**The task**
Swap every "Instruction" in the records below for "Command" and leave everything else unchanged.
┌─ Items
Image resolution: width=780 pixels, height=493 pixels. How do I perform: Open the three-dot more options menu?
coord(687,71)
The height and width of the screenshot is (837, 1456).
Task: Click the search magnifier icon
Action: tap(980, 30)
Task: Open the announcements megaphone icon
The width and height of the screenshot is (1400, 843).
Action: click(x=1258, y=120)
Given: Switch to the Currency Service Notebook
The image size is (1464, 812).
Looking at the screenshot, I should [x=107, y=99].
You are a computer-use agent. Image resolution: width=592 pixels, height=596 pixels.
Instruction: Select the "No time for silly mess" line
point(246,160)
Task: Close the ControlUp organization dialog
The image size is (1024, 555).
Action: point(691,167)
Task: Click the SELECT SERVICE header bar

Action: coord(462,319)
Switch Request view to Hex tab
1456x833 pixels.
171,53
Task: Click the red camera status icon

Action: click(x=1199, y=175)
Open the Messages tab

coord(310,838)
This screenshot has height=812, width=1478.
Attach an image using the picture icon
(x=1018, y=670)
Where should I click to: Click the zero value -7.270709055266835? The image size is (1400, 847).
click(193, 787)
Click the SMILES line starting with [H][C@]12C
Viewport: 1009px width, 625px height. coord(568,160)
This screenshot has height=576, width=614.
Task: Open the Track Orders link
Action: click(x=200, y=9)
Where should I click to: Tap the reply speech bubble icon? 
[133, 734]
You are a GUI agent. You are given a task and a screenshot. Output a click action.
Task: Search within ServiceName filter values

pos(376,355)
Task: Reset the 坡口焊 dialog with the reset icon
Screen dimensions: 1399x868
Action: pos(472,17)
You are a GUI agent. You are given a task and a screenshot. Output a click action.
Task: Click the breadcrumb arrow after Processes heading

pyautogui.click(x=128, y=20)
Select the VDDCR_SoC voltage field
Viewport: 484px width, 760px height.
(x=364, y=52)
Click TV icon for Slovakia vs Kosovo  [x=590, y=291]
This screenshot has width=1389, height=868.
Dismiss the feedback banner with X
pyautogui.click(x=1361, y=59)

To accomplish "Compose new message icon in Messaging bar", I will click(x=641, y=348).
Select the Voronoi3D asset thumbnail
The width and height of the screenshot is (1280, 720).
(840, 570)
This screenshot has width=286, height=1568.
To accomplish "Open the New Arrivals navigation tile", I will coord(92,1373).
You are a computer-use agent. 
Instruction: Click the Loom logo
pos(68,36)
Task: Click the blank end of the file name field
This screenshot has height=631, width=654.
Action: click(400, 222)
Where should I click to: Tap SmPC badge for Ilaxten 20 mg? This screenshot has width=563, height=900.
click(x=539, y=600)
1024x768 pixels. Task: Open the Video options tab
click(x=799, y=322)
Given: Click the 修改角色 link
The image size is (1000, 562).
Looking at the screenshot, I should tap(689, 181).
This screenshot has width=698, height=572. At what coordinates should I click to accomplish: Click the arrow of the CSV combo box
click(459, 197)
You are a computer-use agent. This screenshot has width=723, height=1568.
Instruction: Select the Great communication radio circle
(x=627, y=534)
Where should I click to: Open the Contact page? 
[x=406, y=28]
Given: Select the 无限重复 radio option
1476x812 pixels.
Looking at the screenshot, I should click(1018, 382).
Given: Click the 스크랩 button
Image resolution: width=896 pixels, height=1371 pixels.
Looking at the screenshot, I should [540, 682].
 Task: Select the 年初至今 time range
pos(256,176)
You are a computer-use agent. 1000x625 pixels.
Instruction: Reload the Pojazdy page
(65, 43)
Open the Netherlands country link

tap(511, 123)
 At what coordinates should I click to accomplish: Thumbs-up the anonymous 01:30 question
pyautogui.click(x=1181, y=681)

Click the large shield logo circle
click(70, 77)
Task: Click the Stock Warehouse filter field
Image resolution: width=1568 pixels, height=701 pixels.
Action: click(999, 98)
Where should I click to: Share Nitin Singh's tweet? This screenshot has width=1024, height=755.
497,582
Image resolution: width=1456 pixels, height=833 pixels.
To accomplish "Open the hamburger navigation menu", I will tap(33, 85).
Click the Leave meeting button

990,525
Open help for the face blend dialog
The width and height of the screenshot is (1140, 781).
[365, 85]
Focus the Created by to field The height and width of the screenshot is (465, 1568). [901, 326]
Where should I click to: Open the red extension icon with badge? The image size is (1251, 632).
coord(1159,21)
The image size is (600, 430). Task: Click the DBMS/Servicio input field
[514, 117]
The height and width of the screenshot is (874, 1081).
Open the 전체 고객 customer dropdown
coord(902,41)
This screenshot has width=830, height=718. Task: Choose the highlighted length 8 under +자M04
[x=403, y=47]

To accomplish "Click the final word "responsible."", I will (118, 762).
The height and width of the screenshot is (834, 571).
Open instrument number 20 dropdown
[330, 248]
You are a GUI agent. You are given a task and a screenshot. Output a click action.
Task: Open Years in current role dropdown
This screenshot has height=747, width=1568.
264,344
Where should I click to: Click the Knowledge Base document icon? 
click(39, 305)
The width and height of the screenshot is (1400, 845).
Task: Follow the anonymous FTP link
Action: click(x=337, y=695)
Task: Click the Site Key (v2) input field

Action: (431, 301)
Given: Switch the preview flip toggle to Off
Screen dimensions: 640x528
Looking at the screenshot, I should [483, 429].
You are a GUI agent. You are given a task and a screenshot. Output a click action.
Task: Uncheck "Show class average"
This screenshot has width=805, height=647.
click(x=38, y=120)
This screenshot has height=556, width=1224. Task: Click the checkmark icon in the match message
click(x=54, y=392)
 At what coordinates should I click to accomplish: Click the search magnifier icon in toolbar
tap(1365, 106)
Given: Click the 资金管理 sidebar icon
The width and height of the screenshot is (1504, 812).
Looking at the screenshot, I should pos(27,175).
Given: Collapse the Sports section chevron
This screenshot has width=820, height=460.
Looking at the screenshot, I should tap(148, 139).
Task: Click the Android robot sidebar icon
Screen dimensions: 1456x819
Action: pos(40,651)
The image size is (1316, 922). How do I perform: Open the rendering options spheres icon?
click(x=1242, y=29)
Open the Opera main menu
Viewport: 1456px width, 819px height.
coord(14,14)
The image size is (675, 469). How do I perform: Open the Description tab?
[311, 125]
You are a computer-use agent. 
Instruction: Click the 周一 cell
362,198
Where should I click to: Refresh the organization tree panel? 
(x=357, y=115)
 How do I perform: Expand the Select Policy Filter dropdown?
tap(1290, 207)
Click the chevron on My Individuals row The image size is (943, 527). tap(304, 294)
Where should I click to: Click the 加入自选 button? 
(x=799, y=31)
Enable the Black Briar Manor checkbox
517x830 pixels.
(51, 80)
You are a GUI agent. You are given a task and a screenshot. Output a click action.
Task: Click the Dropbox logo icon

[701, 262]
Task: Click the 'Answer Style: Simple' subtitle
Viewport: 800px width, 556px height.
└─
**Exercise solution**
Image resolution: width=780 pixels, height=493 pixels. How do I perform: Open the three-dot more options menu?
coord(687,71)
The height and width of the screenshot is (837, 1456).
Task: Click the search magnifier icon
Action: tap(980, 30)
Task: Open the announcements megaphone icon
The width and height of the screenshot is (1400, 843).
Action: click(x=1258, y=120)
Given: Switch to the Currency Service Notebook
The image size is (1464, 812).
Looking at the screenshot, I should [x=107, y=99].
You are a computer-use agent. Image resolution: width=592 pixels, height=596 pixels.
Command: Select the "No time for silly mess" line
point(246,160)
Task: Close the ControlUp organization dialog
The image size is (1024, 555).
Action: point(691,167)
Task: Click the SELECT SERVICE header bar

Action: coord(462,319)
Switch Request view to Hex tab
1456x833 pixels.
171,53
Task: Click the red camera status icon

Action: click(x=1199, y=175)
Open the Messages tab

coord(310,838)
This screenshot has height=812, width=1478.
Attach an image using the picture icon
(x=1018, y=670)
Where should I click to: Click the zero value -7.270709055266835? The image size is (1400, 847).
click(193, 787)
Click the SMILES line starting with [H][C@]12C
Viewport: 1009px width, 625px height. coord(568,160)
This screenshot has height=576, width=614.
Task: Open the Track Orders link
Action: click(x=200, y=9)
Where should I click to: Tap the reply speech bubble icon? 
[133, 734]
You are a GUI agent. You are given a task and a screenshot. Output a click action.
Task: Search within ServiceName filter values

pos(376,355)
Task: Reset the 坡口焊 dialog with the reset icon
Screen dimensions: 1399x868
Action: pos(472,17)
You are a GUI agent. You are given a task and a screenshot. Output a click action.
Task: Click the breadcrumb arrow after Processes heading

pyautogui.click(x=128, y=20)
Select the VDDCR_SoC voltage field
Viewport: 484px width, 760px height.
(x=364, y=52)
Click TV icon for Slovakia vs Kosovo  [x=590, y=291]
This screenshot has width=1389, height=868.
Dismiss the feedback banner with X
pyautogui.click(x=1361, y=59)

To accomplish "Compose new message icon in Messaging bar", I will click(x=641, y=348).
Select the Voronoi3D asset thumbnail
The width and height of the screenshot is (1280, 720).
(840, 570)
This screenshot has width=286, height=1568.
To accomplish "Open the New Arrivals navigation tile", I will coord(92,1373).
You are a computer-use agent. 
Command: Click the Loom logo
pos(68,36)
Task: Click the blank end of the file name field
This screenshot has height=631, width=654.
Action: click(400, 222)
Where should I click to: Tap SmPC badge for Ilaxten 20 mg? This screenshot has width=563, height=900.
click(x=539, y=600)
1024x768 pixels. Task: Open the Video options tab
click(x=799, y=322)
Given: Click the 修改角色 link
The image size is (1000, 562).
Looking at the screenshot, I should tap(689, 181).
This screenshot has width=698, height=572. At what coordinates should I click to accomplish: Click the arrow of the CSV combo box
click(459, 197)
You are a computer-use agent. This screenshot has width=723, height=1568.
Command: Select the Great communication radio circle
(x=627, y=534)
Where should I click to: Open the Contact page? 
[x=406, y=28]
Given: Select the 无限重复 radio option
1476x812 pixels.
Looking at the screenshot, I should click(1018, 382).
Given: Click the 스크랩 button
Image resolution: width=896 pixels, height=1371 pixels.
Looking at the screenshot, I should [540, 682].
 Task: Select the 年初至今 time range
pos(256,176)
You are a computer-use agent. 1000x625 pixels.
Command: Reload the Pojazdy page
(65, 43)
Open the Netherlands country link

tap(511, 123)
 At what coordinates should I click to accomplish: Thumbs-up the anonymous 01:30 question
pyautogui.click(x=1181, y=681)

Click the large shield logo circle
click(70, 77)
Task: Click the Stock Warehouse filter field
Image resolution: width=1568 pixels, height=701 pixels.
Action: click(999, 98)
Where should I click to: Share Nitin Singh's tweet? This screenshot has width=1024, height=755.
497,582
Image resolution: width=1456 pixels, height=833 pixels.
To accomplish "Open the hamburger navigation menu", I will tap(33, 85).
Click the Leave meeting button

990,525
Open help for the face blend dialog
The width and height of the screenshot is (1140, 781).
[365, 85]
Focus the Created by to field The height and width of the screenshot is (465, 1568). [901, 326]
Where should I click to: Open the red extension icon with badge? The image size is (1251, 632).
coord(1159,21)
The image size is (600, 430). Task: Click the DBMS/Servicio input field
[514, 117]
The height and width of the screenshot is (874, 1081).
Open the 전체 고객 customer dropdown
coord(902,41)
This screenshot has width=830, height=718. Task: Choose the highlighted length 8 under +자M04
[x=403, y=47]

To accomplish "Click the final word "responsible."", I will (118, 762).
The height and width of the screenshot is (834, 571).
Open instrument number 20 dropdown
[330, 248]
You are a GUI agent. You are given a task and a screenshot. Output a click action.
Task: Open Years in current role dropdown
This screenshot has height=747, width=1568.
264,344
Where should I click to: Click the Knowledge Base document icon? 
click(39, 305)
The width and height of the screenshot is (1400, 845).
Task: Follow the anonymous FTP link
Action: click(x=337, y=695)
Task: Click the Site Key (v2) input field

Action: (431, 301)
Given: Switch the preview flip toggle to Off
Screen dimensions: 640x528
Looking at the screenshot, I should [483, 429].
You are a GUI agent. You are given a task and a screenshot. Output a click action.
Task: Uncheck "Show class average"
This screenshot has width=805, height=647.
click(x=38, y=120)
This screenshot has height=556, width=1224. Task: Click the checkmark icon in the match message
click(x=54, y=392)
 At what coordinates should I click to accomplish: Click the search magnifier icon in toolbar
tap(1365, 106)
Given: Click the 资金管理 sidebar icon
The width and height of the screenshot is (1504, 812).
Looking at the screenshot, I should pos(27,175).
Given: Collapse the Sports section chevron
This screenshot has width=820, height=460.
Looking at the screenshot, I should tap(148, 139).
Task: Click the Android robot sidebar icon
Screen dimensions: 1456x819
Action: pos(40,651)
The image size is (1316, 922). How do I perform: Open the rendering options spheres icon?
click(x=1242, y=29)
Open the Opera main menu
Viewport: 1456px width, 819px height.
coord(14,14)
The image size is (675, 469). How do I perform: Open the Description tab?
[311, 125]
You are a computer-use agent. 
Command: Click the 周一 cell
362,198
Where should I click to: Refresh the organization tree panel? 
(x=357, y=115)
 How do I perform: Expand the Select Policy Filter dropdown?
tap(1290, 207)
Click the chevron on My Individuals row The image size is (943, 527). tap(304, 294)
Where should I click to: Click the 加入自选 button? 
(x=799, y=31)
Enable the Black Briar Manor checkbox
517x830 pixels.
(51, 80)
You are a GUI agent. You are given a task and a screenshot. Output a click action.
Task: Click the Dropbox logo icon

[701, 262]
Task: Click the 'Answer Style: Simple' subtitle
Viewport: 800px width, 556px height.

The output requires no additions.